Question

For the following exercises, find all points on the curve that have the given slope.$$\quad x=2 \cos t, \quad y=8 \sin t,$$ slope $$=-1$$

Answer

**step1 Calculate the derivative of x with respect to t**

To find the slope $$\frac{dy}{dx}$$ of a parametric curve, we first need to determine the rate of change of x with respect to the parameter t.
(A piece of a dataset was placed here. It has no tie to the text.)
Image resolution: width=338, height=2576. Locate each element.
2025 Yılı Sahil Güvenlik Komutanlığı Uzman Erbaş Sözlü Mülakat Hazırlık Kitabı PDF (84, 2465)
$$\frac{dx}{dt} = \frac{d}{dt}(2 \cos t)$$

Using the derivative rule for trigonometric functions, the derivative of $$\cos t$$ is $$-\sin t$$. Therefore, we have:

$$\frac{dx}{dt} = -2 \sin t$$

**step2 Calculate the derivative of y with respect to t**

Next, we determine the rate of change of y with respect to the parameter t.

$$\frac{dy}{dt} = \frac{d}{dt}(8 \sin t)$$

Using the derivative rule for trigonometric functions, the derivative of $$\sin t$$ is $$\cos t$$. Therefore, we get:

$$\frac{dy}{dt} = 8 \cos t$$

**step3 Formulate the slope $$\frac{dy}{dx}$$ of the curve**

The slope of a parametric curve at any point is given by the ratio of $$\frac{dy}{dt}$$ to $$\frac{dx}{dt}$$.
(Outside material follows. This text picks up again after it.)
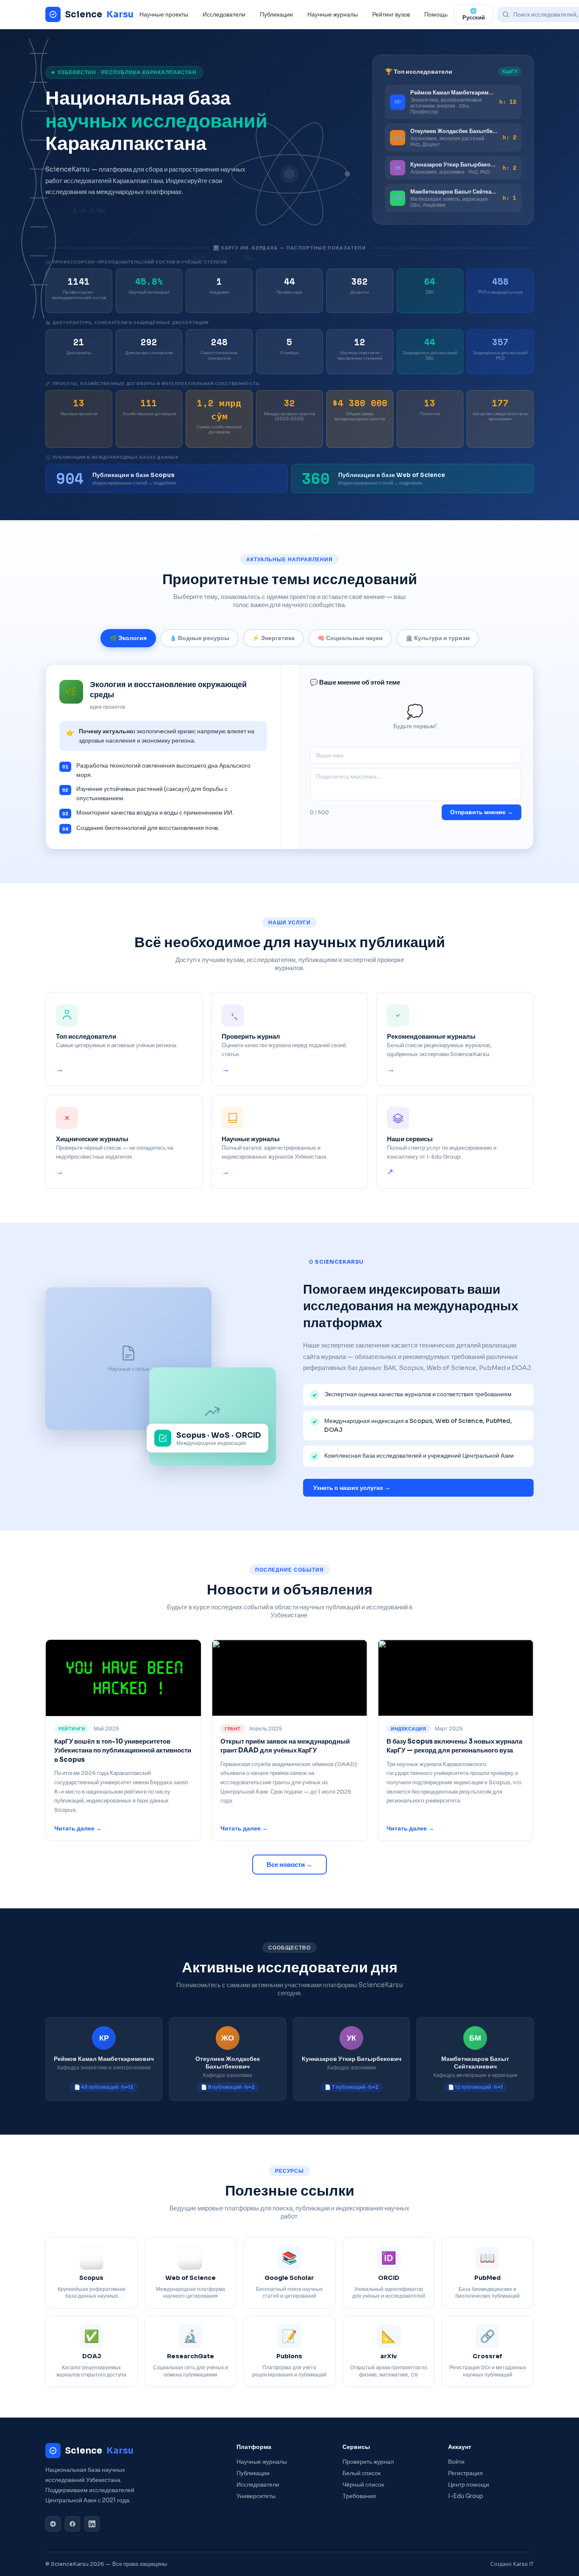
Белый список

$$\frac{dy}{dx} = \frac{dy/dt}{dx/dt}$$

Substitute the expressions for $$\frac{dy}{dt}$$ and $$\frac{dx}{dt}$$ that we found in the previous steps:

$$\frac{dy}{dx} = \frac{8 \cos t}{-2 \sin t}$$

Simplify the expression by dividing the numbers and recognizing that $$\frac{\cos t}{\sin t}$$ is the cotangent function, $$\cot t$$.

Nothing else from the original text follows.